Je hoche la tête, je sais que mon frère voulait à tout prix rejoindre cette coloc. Je peux pour une fois oublier les principes et m'engager dans cette colocation avec des inconnus. Après tout, ce ne sont pas des inconnus mais des amis de Maël. Je lui fais entièrement confiance et je sais qu'il a de bonnes fréquentations. Je ne sais pas pourquoi j'ai mis du temps à accepter, peut-être car j'avais peur de tourner la page. Mais maintenant je suis prête, il est temps que ça change

Quelques minutes plus tard, mon frère revient vers moi, il a l'air tous content.

- C'est bon pour eux, ils nous ont même proposé de venir commencer à s'installer ce soir, à condition qu'on leur ramène nos pizzas ! Le déménagement  devrait être rapide. Joe, c'est enfin la fin de la galère, on va pouvoir recommencer une vie à peu près normale, ensemble. Il me tend les bras dans lesquels je vais me blottir fort, il a raison.

- C'est vrai, chuchotais-je, merci d'être là pour moi Maël.

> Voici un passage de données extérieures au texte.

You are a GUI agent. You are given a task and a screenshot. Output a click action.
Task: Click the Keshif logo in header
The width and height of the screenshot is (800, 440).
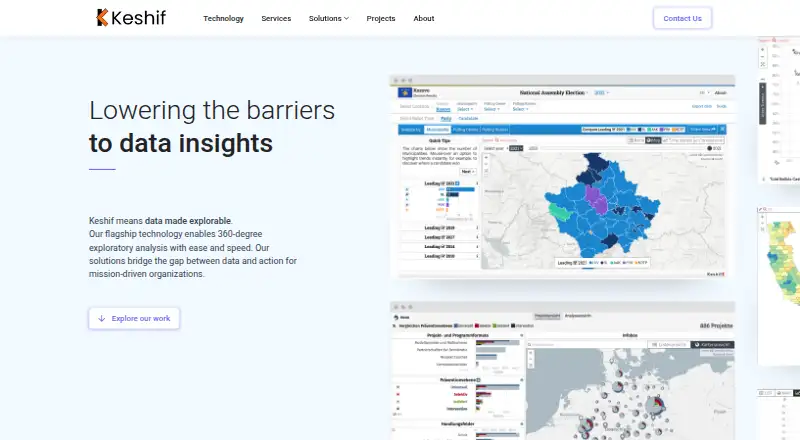[131, 18]
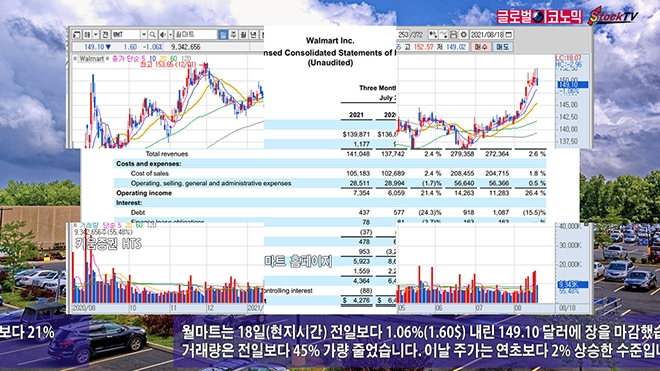This screenshot has width=660, height=371.
Task: Click the red 매수 buy button
Action: (x=481, y=47)
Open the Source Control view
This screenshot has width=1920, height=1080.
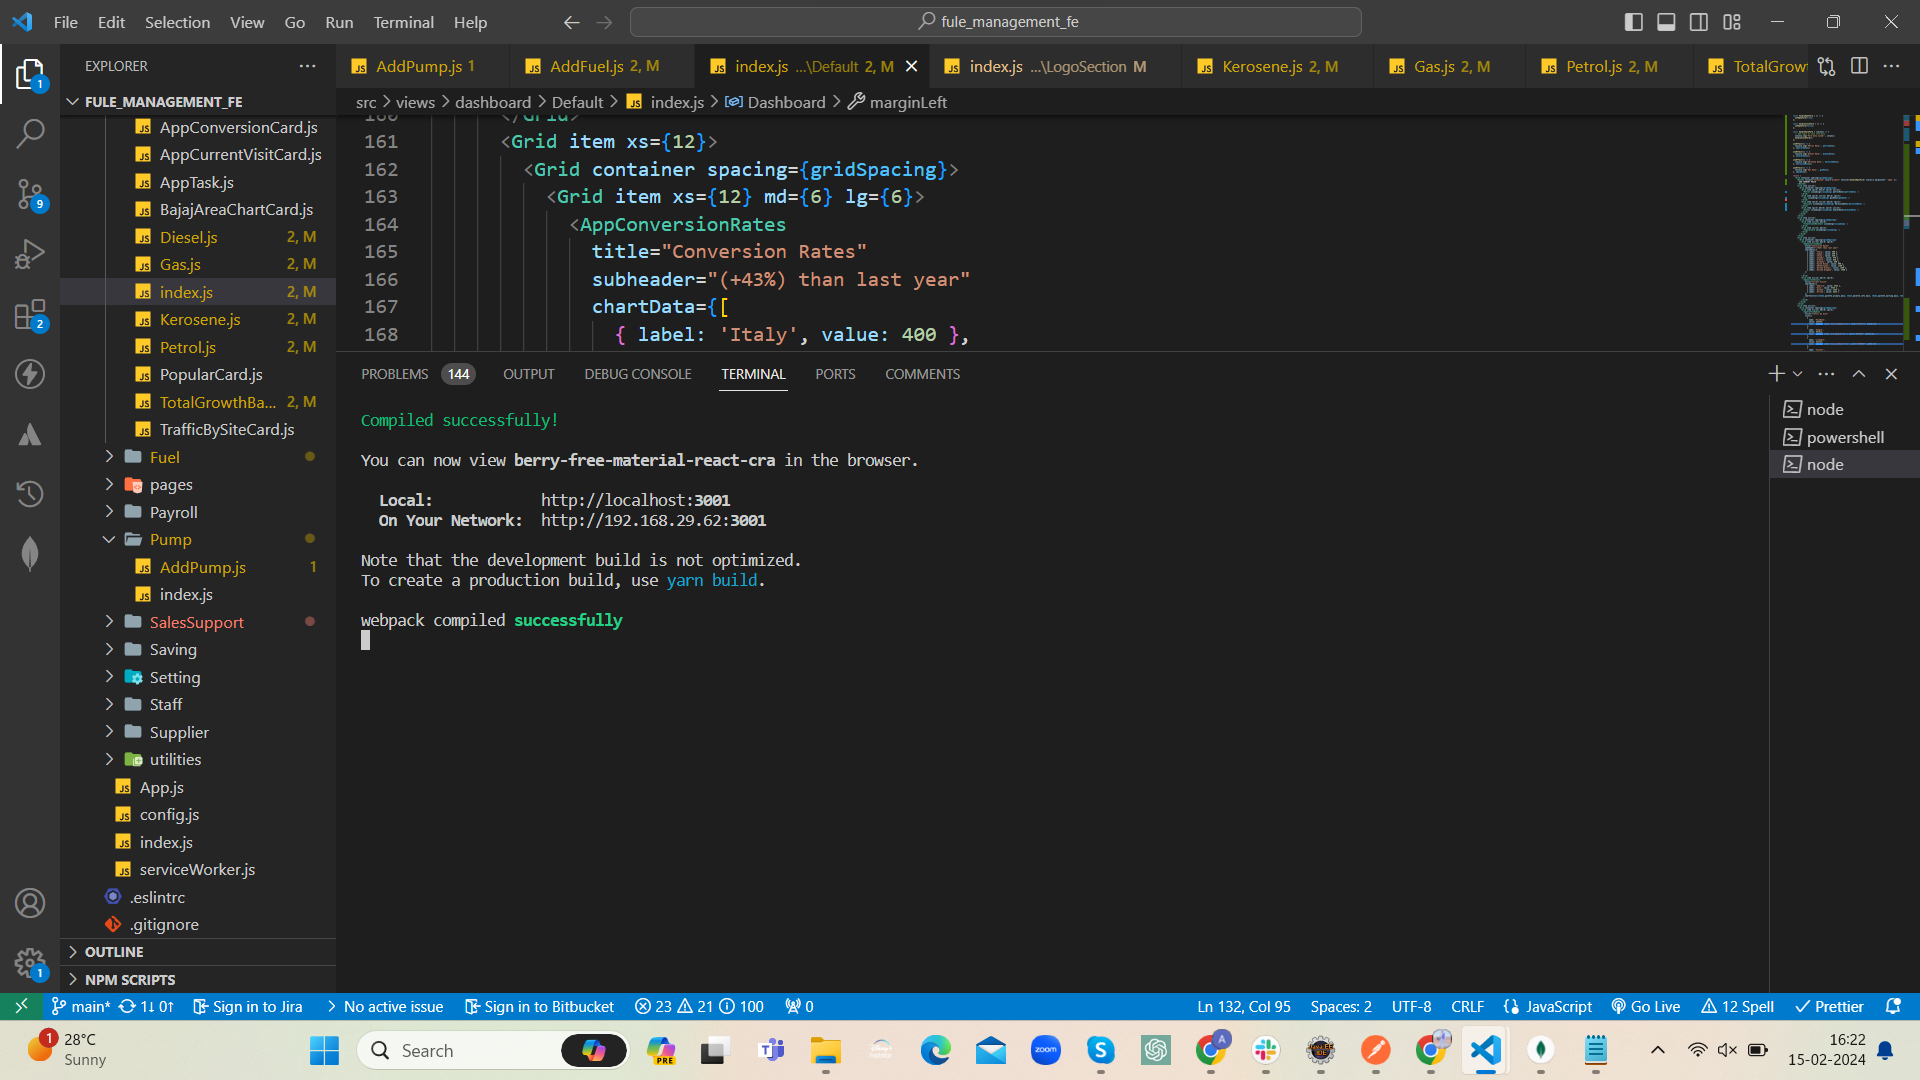[x=30, y=194]
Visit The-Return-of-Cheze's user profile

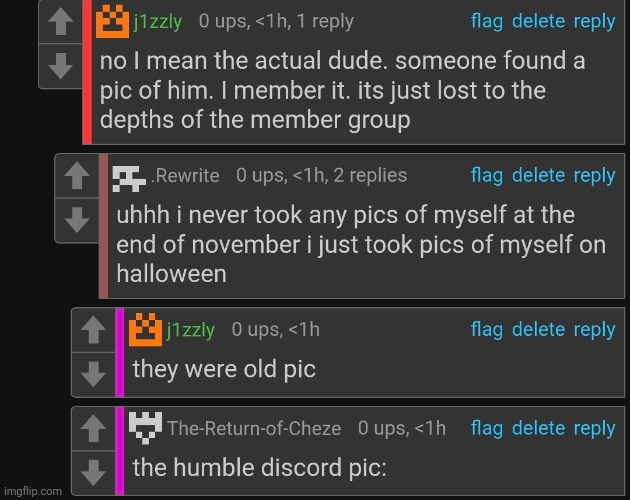(254, 428)
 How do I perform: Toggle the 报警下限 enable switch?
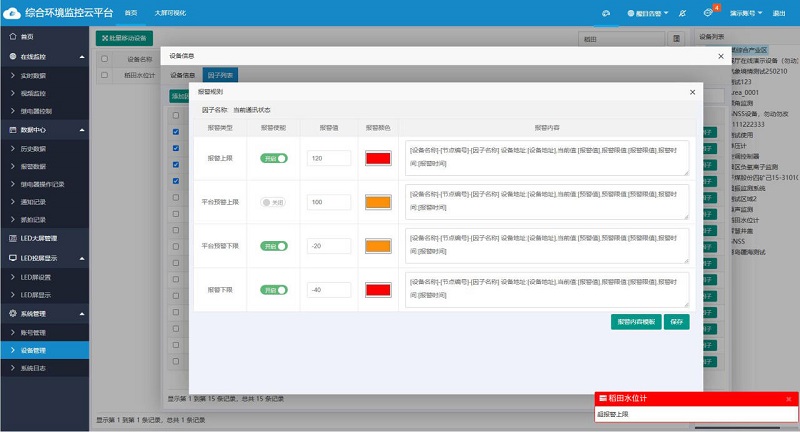(273, 290)
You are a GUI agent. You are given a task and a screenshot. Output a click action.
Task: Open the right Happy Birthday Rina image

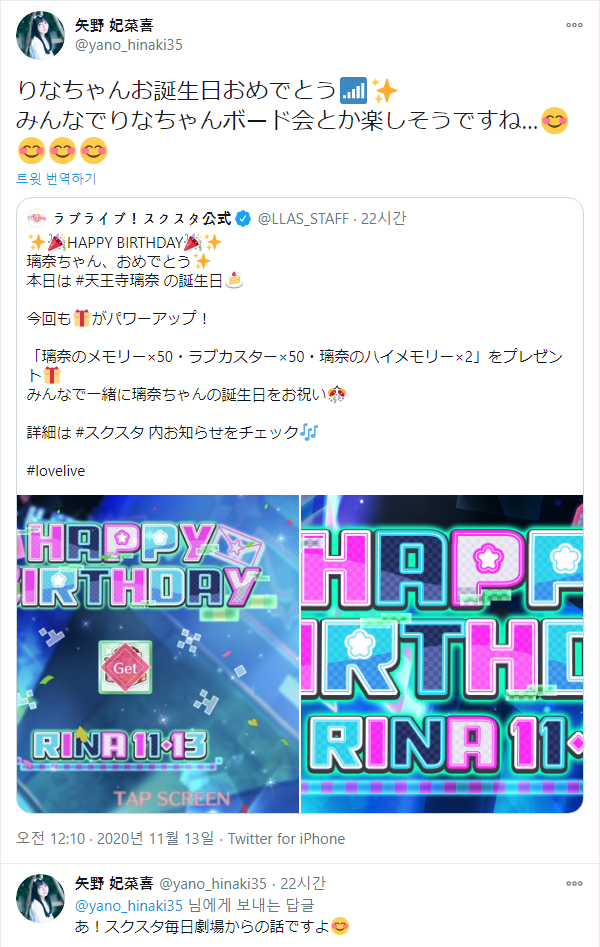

Il desserre son étreinte, pose ses mains sur mes épaules et me regarde droit dans les yeux. Il me dit d'un air réconfortant :

- Je serai toujours là, peu importe ce qu'il se passe, je veillerai à ce que l'on ne soit jamais séparés. En attendant, on est invités ce soir. On passe vite-fais à l'hôtel, on fait nos affaires et on fait la fête toute la nuit, pigé ? 

Il affiche un énorme sourire qui me réchauffe le cœur et me regarde avec son étincelle dans les yeux.

- Pigé, répondis-je avec un grand sourire. Je vous rejoindrai là-bas, j'aimerais aller à la patinoire. Tu peux passer récupérer mes affaires à l'hôtel ?

- Pas de soucis, répondit-il, fait attention à toi, je t'envoie l'adresse.

Il m'embrasse sur le front et commence à s'éloigner.